- EXERCISE INSTRUCTIONS:
Answer with the exact lines of the following material from the one containing "Image resolution: width=800" through the one containing "Click the Email Template Name input field", both end lines included.

- SOURCE MATERIAL:
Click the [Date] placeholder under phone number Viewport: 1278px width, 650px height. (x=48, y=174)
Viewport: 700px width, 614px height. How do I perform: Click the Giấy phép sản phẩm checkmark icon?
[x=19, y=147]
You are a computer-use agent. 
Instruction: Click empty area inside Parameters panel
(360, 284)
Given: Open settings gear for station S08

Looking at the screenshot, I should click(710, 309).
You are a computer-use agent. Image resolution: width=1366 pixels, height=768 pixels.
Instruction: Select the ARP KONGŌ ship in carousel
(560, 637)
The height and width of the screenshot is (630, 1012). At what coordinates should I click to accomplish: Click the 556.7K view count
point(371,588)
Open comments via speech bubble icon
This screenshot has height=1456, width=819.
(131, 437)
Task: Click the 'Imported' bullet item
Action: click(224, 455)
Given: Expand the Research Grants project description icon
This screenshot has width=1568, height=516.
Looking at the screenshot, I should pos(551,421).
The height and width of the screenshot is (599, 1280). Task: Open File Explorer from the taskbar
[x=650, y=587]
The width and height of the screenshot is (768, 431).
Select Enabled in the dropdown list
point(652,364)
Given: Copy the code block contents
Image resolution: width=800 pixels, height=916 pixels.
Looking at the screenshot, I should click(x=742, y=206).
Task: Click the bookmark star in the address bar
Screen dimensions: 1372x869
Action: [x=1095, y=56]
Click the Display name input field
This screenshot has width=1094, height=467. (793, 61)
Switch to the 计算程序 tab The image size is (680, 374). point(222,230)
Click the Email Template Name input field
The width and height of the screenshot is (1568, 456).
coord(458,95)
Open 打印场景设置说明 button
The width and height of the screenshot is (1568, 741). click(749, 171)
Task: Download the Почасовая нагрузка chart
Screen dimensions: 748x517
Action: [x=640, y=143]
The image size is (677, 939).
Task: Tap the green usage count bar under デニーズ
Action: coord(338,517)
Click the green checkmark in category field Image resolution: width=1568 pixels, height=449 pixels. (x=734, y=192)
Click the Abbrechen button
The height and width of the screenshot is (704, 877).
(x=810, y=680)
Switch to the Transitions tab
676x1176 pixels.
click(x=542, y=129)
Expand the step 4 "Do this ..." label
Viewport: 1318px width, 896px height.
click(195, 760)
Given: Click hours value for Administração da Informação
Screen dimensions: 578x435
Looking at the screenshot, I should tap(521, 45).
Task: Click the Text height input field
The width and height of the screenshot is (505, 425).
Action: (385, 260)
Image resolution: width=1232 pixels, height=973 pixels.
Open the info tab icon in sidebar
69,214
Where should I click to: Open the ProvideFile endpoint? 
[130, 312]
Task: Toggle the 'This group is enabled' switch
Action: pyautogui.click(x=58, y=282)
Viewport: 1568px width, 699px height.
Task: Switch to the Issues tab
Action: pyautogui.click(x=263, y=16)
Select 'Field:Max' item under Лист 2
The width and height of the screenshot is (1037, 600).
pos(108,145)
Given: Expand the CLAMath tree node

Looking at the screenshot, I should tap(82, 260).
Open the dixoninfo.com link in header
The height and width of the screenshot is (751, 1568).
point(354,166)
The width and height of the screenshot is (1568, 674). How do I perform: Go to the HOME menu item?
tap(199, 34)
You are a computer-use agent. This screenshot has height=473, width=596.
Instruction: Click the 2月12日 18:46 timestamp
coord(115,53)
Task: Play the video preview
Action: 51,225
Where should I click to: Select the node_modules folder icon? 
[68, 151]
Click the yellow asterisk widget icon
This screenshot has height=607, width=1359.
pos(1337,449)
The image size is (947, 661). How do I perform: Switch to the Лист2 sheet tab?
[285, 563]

- RESULT BELOW:
Image resolution: width=800 pixels, height=916 pixels.
Looking at the screenshot, I should click(x=742, y=206).
Task: Click the bookmark star in the address bar
Screen dimensions: 1372x869
Action: [x=1095, y=56]
Click the Display name input field
This screenshot has width=1094, height=467. (793, 61)
Switch to the 计算程序 tab The image size is (680, 374). point(222,230)
Click the Email Template Name input field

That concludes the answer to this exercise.